Teaching your child to read is a challenging and rewarding process. If your child has already developed phonemic and phonological awareness, they’re ready to start learning the connection between those sounds and the letters that represent them. In order to read, children need to develop specific decoding skills to help them recognize letters and the sounds that they represent.
Why is Letter Recognition so Important?
Letter recognition is an important step in pre-reading. Before children can start sounding out words, they have to possess letter recognition skills and phonemic awareness. English is composed of 44 individual sounds which are represented by 26 letters. Teaching these letter-sound relationships to your young child may seem intimidating, but we are going to break down the process into actionable tasks for you.
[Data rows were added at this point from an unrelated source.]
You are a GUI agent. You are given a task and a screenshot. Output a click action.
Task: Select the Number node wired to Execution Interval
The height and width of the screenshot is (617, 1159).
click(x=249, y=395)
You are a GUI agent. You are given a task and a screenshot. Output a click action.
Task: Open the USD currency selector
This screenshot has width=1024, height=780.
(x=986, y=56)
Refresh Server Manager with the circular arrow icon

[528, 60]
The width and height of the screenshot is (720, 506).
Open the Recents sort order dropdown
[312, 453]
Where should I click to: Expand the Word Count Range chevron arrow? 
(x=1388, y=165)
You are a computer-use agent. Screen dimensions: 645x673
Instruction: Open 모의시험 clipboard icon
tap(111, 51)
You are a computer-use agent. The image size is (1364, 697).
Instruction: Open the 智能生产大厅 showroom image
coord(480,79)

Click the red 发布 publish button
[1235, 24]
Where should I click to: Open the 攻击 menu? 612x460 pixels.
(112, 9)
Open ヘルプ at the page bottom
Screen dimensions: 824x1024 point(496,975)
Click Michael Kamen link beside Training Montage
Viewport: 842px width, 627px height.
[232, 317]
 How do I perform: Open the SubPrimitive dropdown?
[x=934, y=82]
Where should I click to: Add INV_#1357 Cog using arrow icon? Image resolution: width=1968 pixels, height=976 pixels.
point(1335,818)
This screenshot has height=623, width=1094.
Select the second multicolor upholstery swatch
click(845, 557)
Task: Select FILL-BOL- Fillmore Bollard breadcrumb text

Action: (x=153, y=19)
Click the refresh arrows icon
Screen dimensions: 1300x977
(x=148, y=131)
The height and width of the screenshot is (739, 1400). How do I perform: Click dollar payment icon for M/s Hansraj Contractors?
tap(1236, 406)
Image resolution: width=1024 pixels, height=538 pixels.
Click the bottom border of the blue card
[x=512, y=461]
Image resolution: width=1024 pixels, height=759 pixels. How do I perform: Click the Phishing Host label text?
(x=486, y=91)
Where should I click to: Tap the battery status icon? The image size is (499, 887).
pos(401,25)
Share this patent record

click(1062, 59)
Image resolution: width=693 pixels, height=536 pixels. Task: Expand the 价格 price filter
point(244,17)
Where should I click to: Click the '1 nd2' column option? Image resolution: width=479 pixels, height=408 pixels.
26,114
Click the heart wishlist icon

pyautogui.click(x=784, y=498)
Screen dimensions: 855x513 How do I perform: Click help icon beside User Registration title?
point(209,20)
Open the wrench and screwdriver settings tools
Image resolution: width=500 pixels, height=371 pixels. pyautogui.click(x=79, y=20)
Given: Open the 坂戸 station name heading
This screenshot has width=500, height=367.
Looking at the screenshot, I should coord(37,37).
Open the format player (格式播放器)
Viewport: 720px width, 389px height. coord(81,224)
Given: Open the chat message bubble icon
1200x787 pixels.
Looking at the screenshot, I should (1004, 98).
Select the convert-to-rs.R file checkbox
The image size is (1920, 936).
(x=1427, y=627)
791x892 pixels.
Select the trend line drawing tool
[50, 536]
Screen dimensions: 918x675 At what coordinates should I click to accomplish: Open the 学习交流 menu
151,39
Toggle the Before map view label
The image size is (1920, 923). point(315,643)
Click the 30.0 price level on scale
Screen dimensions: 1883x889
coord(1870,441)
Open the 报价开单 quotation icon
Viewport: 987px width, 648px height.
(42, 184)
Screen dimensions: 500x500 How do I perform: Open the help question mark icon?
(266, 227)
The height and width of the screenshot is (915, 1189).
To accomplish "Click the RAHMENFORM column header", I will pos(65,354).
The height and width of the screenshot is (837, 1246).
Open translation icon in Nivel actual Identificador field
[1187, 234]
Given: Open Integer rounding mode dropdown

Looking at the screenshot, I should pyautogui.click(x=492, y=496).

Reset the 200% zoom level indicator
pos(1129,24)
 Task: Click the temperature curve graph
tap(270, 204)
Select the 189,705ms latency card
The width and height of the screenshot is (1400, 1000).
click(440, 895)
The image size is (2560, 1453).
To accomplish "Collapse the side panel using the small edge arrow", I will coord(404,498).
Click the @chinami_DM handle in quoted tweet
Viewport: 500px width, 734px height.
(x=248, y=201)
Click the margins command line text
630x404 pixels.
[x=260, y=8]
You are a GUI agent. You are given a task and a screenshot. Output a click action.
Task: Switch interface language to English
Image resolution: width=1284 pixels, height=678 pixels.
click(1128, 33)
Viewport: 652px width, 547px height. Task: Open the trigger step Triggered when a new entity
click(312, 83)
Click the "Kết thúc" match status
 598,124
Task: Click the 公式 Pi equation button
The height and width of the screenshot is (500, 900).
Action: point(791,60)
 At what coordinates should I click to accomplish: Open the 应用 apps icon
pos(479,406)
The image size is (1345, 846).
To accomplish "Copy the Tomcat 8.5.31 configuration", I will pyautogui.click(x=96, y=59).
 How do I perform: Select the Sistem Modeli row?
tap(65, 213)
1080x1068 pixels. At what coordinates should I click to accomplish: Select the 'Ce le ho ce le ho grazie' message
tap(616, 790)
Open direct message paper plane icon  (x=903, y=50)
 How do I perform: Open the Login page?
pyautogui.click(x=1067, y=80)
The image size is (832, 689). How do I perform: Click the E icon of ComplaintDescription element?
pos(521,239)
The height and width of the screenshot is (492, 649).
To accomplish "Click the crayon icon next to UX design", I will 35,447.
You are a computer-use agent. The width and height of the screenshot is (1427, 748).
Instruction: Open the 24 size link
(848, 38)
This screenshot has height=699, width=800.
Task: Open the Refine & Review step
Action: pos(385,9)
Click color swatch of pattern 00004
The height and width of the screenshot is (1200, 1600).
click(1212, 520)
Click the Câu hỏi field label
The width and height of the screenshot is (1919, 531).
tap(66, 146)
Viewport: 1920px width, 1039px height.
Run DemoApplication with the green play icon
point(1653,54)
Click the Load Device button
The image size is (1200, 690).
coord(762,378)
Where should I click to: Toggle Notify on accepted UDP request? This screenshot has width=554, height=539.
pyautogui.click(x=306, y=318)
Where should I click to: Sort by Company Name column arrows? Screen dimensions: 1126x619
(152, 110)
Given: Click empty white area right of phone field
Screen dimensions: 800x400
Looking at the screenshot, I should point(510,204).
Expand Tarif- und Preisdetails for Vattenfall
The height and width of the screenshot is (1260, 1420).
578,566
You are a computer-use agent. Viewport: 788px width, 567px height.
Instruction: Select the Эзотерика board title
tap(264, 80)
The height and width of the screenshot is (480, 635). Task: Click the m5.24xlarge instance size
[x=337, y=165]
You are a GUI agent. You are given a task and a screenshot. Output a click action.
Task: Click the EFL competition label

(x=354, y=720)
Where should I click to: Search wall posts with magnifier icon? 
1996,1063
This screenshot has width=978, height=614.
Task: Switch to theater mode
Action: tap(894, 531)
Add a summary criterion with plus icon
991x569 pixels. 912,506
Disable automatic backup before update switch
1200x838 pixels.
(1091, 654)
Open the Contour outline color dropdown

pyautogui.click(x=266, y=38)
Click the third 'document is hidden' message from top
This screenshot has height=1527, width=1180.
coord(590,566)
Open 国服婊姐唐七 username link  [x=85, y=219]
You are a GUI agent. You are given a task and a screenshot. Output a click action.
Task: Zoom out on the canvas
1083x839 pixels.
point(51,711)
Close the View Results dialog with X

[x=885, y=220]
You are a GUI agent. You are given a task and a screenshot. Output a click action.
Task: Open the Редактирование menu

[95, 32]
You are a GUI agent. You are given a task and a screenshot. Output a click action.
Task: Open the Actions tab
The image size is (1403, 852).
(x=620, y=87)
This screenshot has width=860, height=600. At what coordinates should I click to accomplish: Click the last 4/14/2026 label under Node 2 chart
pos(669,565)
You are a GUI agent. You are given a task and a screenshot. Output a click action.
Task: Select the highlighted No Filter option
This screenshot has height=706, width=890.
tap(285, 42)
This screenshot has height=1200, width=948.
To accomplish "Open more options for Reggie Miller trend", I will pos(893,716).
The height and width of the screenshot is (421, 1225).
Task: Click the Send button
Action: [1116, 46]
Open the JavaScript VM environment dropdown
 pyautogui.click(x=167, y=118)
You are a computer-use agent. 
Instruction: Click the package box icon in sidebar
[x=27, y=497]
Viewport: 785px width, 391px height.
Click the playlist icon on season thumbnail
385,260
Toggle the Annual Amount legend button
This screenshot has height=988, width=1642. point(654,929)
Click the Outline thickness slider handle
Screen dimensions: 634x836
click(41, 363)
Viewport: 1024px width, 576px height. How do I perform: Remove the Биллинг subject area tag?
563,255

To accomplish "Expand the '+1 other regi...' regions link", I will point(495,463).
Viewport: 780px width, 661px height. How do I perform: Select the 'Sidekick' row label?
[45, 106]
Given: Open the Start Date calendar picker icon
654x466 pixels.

With a bit of planning and some background knowledge, teaching your child the ABCs can be fun and effective. Ready to start making leaps towards literacy?
- Letter recognition is an essential element of pre-reading.
- Letters do not have to be taught in alphabetical order.
- The alphabetic principle bridges the gap between phonological awareness and reading.
The Alphabetic Principle
The University of Oregon defines the alphabetic principle in two parts: Phonological decoding and alphabetic understanding.
Decoding is sounding out an unknown word using letter-sound correspondence knowledge.
Alphabetic understanding is the awareness that words are made of letters that represent sounds.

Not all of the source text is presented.